Task to complete ▸
Where the word "will" shows up in a line below, that line is counted. State how many lines are counted, without any other words.
***** The data
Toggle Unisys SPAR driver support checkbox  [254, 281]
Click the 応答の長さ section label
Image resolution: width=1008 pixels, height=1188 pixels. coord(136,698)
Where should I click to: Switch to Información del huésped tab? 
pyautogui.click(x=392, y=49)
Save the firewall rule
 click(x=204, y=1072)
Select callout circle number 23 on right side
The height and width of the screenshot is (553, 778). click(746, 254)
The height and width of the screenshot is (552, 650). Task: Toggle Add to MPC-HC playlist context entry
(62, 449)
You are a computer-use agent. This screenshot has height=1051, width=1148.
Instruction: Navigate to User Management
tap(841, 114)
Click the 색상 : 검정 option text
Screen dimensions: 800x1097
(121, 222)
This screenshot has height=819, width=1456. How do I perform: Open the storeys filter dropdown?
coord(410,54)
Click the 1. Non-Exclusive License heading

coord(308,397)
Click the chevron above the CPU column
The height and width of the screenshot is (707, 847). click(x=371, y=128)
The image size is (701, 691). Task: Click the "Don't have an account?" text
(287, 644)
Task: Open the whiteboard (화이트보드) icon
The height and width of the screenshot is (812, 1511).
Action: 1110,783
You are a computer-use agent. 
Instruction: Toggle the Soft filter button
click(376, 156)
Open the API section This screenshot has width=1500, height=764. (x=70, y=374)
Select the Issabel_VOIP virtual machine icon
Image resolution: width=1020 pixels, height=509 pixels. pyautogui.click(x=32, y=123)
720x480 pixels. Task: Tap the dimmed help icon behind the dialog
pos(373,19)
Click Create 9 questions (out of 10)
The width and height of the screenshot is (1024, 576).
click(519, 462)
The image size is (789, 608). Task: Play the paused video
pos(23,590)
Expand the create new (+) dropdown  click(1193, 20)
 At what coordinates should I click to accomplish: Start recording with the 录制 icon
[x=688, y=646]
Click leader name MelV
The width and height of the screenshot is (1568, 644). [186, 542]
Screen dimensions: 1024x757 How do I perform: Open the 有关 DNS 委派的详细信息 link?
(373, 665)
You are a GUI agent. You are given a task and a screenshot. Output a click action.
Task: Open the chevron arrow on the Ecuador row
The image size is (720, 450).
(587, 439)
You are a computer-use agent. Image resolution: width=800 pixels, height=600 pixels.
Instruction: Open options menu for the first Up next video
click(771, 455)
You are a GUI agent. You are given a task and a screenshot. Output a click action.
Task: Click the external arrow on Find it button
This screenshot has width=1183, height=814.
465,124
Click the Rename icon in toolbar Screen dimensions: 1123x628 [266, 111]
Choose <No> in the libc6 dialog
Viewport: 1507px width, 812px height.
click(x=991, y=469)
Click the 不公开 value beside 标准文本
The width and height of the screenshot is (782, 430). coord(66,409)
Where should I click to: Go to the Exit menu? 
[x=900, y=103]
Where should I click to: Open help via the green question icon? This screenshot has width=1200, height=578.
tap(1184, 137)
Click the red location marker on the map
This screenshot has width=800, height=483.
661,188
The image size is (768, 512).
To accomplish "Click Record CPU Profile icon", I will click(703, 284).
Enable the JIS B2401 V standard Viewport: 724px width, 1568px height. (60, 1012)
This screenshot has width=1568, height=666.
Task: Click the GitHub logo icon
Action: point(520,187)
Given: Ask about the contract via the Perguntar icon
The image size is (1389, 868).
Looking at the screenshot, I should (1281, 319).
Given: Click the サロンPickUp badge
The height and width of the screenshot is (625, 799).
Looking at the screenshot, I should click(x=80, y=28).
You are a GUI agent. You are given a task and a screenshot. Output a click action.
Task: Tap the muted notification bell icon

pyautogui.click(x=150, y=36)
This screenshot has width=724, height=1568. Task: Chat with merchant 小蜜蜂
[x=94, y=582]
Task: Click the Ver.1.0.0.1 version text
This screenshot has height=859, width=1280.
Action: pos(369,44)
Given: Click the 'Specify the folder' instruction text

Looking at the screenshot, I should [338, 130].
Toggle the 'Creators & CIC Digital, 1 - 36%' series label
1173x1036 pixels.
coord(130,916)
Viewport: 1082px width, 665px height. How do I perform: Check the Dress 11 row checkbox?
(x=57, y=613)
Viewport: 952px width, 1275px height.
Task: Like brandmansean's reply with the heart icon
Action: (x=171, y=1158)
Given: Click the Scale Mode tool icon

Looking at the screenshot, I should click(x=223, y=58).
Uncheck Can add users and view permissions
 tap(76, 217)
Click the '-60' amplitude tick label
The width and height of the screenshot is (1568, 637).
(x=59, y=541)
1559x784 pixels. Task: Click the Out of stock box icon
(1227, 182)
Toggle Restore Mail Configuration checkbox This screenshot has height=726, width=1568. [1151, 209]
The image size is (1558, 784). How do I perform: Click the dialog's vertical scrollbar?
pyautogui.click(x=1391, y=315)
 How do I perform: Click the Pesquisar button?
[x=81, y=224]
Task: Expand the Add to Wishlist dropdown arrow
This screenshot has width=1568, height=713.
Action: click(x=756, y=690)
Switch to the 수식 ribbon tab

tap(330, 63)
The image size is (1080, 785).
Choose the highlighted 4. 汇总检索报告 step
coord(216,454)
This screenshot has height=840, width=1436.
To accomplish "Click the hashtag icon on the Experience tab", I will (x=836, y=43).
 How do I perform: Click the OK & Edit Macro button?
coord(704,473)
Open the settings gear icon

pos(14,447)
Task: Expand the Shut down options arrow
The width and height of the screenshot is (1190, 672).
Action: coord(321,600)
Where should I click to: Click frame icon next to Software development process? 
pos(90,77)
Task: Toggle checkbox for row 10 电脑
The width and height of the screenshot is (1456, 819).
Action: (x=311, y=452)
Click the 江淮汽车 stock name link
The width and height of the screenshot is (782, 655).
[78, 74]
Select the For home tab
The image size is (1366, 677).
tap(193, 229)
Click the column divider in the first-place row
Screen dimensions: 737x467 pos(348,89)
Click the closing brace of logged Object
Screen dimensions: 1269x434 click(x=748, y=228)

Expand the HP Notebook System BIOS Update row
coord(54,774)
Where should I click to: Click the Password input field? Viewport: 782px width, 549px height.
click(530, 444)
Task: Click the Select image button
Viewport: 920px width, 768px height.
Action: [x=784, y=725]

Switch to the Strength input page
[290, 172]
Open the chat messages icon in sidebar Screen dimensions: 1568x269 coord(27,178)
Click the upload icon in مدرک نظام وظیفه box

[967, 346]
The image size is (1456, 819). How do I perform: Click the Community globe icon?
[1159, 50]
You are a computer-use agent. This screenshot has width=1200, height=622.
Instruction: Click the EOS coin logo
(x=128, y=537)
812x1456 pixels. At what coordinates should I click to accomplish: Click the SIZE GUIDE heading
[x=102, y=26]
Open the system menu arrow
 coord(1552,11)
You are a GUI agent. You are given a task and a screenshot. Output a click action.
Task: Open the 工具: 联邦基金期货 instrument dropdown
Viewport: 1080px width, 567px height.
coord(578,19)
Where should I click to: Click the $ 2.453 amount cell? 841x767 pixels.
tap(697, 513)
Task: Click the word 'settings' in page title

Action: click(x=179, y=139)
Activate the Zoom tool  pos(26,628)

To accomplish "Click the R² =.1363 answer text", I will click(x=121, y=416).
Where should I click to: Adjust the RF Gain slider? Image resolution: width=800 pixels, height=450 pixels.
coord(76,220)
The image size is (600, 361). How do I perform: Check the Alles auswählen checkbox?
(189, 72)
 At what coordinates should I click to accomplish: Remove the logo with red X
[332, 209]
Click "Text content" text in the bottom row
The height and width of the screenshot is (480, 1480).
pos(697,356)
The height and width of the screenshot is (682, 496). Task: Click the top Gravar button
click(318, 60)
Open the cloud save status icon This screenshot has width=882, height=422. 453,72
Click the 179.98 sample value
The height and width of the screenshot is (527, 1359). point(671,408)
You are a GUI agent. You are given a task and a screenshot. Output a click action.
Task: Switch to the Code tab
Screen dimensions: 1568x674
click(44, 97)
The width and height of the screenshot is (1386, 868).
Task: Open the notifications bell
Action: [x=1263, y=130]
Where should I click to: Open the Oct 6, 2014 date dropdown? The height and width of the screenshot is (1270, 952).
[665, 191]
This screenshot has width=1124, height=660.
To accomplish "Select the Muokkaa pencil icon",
**********
Reply ▸
3